Nel mese di ottobre del 1974, a Bologna partì la campagna per le autoriduzioni. I gruppi della sinistra rivoluzionaria, durante lo sciopero generale per la vertenza sulla Contingenza, diffusero un volantino molto esplicito: “Abbiamo capito che c’è solo un modo per garantirsi il salario: autoridursi le bollette della luce, gli affitti, i trasporti e prendersi quello che ci serve”.

Contemporaneamente il Comitato Autonomo Proletario per l’Autoriduzione ristampò per Bologna il manifesto della Flm (Federazione Lavoratori Metalmeccanici) di Torino: “L’Autoriduzione è la lotta che paga e vince!”.

L’autoriduzione fu una mobilitazione di massa, fuori dal controllo sindacale, ed ebbe un suo percorso autonomo rispetto alle trattative sulle tariffe che le confederazioni avevano imbastito col governo. La prima volta, era stata superata quella remora convenzionale del “se lo faccio cosa mi succede?” che molto spesso era stata un ostacolo all’espandersi di comportamenti conflittuali e, al tempo stesso, si era sfondato quel muro costruito da chi voleva relegare questa lotta ad alcuni episodi simbolici o come forma di pressione verso un accordo tra governo e sindacati. Nelle intenzioni dei gruppi promotori c’era la volontà di usare queste pratiche, oltre che per ottenere dei risultati concreti nella lotta contro il carovita, anche per promuovere nuove forme di partecipazione attiva e di azione politica dal basso.

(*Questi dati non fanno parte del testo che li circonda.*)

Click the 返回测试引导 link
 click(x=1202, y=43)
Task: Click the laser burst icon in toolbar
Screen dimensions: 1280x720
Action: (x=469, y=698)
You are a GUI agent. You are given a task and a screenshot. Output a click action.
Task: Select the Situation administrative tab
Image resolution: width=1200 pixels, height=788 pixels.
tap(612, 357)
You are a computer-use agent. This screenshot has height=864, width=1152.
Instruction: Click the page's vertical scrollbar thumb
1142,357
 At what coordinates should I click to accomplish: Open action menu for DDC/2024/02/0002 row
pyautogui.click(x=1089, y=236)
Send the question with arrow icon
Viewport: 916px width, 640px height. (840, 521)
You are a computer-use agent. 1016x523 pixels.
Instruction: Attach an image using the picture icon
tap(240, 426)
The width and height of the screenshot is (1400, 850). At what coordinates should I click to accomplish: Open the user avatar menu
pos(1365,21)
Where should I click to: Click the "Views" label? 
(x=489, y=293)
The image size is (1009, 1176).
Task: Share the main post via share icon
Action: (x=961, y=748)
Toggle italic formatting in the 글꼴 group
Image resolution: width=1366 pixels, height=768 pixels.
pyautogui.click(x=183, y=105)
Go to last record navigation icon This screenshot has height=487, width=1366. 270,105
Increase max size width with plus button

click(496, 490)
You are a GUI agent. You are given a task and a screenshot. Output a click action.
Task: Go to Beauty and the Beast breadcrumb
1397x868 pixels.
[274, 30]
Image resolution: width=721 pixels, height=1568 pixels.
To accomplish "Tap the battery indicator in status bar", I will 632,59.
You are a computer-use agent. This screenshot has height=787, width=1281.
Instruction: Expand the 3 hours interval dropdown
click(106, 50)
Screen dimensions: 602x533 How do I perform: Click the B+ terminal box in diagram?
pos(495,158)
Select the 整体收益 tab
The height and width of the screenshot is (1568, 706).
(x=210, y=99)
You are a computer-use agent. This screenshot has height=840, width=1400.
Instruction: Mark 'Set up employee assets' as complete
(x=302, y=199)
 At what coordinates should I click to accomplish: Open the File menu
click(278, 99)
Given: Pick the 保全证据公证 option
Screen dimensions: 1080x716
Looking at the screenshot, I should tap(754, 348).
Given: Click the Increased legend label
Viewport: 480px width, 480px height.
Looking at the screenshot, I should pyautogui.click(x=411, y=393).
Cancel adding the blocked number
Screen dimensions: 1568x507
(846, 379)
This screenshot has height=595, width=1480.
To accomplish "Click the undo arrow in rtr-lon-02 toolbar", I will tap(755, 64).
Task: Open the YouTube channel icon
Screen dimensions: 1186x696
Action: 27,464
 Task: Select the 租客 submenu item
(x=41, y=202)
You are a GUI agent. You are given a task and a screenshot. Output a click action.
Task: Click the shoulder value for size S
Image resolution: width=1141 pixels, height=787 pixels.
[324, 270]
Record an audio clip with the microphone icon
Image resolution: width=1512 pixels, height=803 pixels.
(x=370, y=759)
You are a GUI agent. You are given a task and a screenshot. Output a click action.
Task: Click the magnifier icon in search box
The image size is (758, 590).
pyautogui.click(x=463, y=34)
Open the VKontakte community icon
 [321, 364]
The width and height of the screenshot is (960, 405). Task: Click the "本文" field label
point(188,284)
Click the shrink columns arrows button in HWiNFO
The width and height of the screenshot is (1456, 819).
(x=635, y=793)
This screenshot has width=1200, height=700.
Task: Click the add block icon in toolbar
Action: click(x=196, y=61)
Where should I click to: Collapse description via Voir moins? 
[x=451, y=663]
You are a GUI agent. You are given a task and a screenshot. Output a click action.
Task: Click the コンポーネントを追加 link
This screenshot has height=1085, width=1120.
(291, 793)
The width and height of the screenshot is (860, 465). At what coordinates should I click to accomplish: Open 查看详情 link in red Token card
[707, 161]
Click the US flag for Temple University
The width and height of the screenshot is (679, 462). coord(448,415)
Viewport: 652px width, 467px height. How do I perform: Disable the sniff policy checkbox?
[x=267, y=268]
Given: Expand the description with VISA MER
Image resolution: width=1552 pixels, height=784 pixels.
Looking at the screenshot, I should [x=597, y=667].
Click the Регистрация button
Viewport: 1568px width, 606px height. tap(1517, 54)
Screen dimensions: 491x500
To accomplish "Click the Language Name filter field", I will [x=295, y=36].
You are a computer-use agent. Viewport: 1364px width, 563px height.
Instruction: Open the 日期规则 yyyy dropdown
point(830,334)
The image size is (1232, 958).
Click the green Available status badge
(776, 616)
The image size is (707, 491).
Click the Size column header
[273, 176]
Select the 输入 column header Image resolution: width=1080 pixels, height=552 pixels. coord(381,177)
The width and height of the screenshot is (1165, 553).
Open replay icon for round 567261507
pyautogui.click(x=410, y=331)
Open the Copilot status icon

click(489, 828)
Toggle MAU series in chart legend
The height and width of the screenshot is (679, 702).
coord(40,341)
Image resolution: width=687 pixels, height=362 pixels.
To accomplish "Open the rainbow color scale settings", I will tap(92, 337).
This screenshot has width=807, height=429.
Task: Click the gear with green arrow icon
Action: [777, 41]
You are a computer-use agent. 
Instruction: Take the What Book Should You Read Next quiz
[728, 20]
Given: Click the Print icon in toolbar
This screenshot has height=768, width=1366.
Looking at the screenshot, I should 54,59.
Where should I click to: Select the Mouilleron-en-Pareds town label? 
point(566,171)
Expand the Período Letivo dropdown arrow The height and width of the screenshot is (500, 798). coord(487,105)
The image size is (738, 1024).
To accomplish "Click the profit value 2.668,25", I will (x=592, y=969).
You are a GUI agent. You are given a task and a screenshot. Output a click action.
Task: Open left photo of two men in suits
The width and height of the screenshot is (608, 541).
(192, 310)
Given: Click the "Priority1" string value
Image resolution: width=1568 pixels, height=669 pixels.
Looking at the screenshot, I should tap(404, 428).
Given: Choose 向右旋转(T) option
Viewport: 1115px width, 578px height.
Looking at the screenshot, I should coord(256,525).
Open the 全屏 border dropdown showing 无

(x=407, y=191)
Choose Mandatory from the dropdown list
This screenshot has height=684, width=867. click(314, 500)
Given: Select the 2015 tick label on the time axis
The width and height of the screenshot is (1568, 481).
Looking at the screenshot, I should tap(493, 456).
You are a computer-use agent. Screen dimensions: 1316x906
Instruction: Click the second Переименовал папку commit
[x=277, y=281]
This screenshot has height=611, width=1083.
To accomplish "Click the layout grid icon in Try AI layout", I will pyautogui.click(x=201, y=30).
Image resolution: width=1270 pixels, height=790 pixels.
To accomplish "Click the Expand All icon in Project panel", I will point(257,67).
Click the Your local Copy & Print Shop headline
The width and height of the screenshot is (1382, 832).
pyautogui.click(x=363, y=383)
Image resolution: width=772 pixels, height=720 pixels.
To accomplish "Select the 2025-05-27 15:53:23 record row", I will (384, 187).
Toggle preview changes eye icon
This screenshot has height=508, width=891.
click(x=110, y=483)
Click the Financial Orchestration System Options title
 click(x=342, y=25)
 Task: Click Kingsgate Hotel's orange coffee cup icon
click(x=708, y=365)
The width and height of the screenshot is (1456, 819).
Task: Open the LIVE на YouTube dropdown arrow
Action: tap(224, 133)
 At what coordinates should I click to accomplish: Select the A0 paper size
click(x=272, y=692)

Il giornale bolognese “Né servi né padroni”, foglio del Comitato Operaio delle fabbriche di Santa Viola, scrisse: “Alcuni l’hanno chiamata disobbedienza civile, per noi è una lotta che, nell’esprimere la volontà proletaria di imporre i prezzi politici, consolida ed accresce il potere operaio dentro e fuori la fabbrica. L’autoriduzione esprime l’esigenza operaia di reddito garantito, occorre quindi allargarla anche alla luce, al gas, all’acqua, all’affitto. Noi la riteniamo una forma di lotta efficace e che paga immediatamente, per questo, a partire dalle prossime bollette, è necessario organizzare l’autoriduzione dentro le fabbriche collegandosi alle strutture proletarie che già esistono nel quartiere”.